Could you copy, exactly as written, every line from the first line of the records through the one containing "Select the 152.85 $ fare"?

(Extracted records)

************

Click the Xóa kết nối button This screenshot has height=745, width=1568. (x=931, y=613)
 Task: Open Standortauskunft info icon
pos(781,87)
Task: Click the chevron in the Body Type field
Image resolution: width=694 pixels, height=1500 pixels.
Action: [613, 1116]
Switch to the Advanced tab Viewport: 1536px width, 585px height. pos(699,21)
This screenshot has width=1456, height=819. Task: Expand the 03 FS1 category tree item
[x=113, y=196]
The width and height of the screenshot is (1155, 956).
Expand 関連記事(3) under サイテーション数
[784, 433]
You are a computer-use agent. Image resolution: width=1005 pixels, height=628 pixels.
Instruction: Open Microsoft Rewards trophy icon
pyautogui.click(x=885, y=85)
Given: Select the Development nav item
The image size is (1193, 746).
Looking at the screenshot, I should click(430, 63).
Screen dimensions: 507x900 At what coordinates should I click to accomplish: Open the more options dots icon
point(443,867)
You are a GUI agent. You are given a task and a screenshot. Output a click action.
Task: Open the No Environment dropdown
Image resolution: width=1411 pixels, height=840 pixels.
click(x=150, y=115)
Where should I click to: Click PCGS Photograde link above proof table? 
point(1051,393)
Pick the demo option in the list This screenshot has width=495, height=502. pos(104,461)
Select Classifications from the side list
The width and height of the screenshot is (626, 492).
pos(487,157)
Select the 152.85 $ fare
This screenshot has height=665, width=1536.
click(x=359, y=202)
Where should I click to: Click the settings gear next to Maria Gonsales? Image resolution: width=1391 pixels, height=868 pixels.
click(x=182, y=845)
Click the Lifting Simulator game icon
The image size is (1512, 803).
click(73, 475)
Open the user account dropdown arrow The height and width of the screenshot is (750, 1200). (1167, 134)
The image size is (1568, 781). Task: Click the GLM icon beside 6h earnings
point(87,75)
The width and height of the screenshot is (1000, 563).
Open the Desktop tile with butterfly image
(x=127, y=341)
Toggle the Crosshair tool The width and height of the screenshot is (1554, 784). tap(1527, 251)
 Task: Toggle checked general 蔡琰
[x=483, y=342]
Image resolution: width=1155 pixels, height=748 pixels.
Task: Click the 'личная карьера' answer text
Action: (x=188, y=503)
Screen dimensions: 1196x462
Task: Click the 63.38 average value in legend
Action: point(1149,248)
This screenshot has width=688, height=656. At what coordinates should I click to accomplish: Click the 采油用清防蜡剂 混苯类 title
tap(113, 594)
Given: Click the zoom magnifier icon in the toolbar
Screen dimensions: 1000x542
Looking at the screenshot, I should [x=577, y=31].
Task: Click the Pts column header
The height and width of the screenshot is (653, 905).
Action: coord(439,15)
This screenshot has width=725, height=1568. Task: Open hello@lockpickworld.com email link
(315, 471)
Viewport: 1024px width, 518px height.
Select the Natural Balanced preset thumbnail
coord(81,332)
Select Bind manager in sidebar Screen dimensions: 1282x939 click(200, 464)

************

◆ **RESULT OF THE TASK**:
Click the Xóa kết nối button This screenshot has height=745, width=1568. (x=931, y=613)
 Task: Open Standortauskunft info icon
pos(781,87)
Task: Click the chevron in the Body Type field
Image resolution: width=694 pixels, height=1500 pixels.
Action: [613, 1116]
Switch to the Advanced tab Viewport: 1536px width, 585px height. pos(699,21)
This screenshot has width=1456, height=819. Task: Expand the 03 FS1 category tree item
[x=113, y=196]
The width and height of the screenshot is (1155, 956).
Expand 関連記事(3) under サイテーション数
[784, 433]
You are a computer-use agent. Image resolution: width=1005 pixels, height=628 pixels.
Instruction: Open Microsoft Rewards trophy icon
pyautogui.click(x=885, y=85)
Given: Select the Development nav item
The image size is (1193, 746).
Looking at the screenshot, I should click(430, 63).
Screen dimensions: 507x900 At what coordinates should I click to accomplish: Open the more options dots icon
point(443,867)
You are a GUI agent. You are given a task and a screenshot. Output a click action.
Task: Open the No Environment dropdown
Image resolution: width=1411 pixels, height=840 pixels.
click(x=150, y=115)
Where should I click to: Click PCGS Photograde link above proof table? 
point(1051,393)
Pick the demo option in the list This screenshot has width=495, height=502. pos(104,461)
Select Classifications from the side list
The width and height of the screenshot is (626, 492).
pos(487,157)
Select the 152.85 $ fare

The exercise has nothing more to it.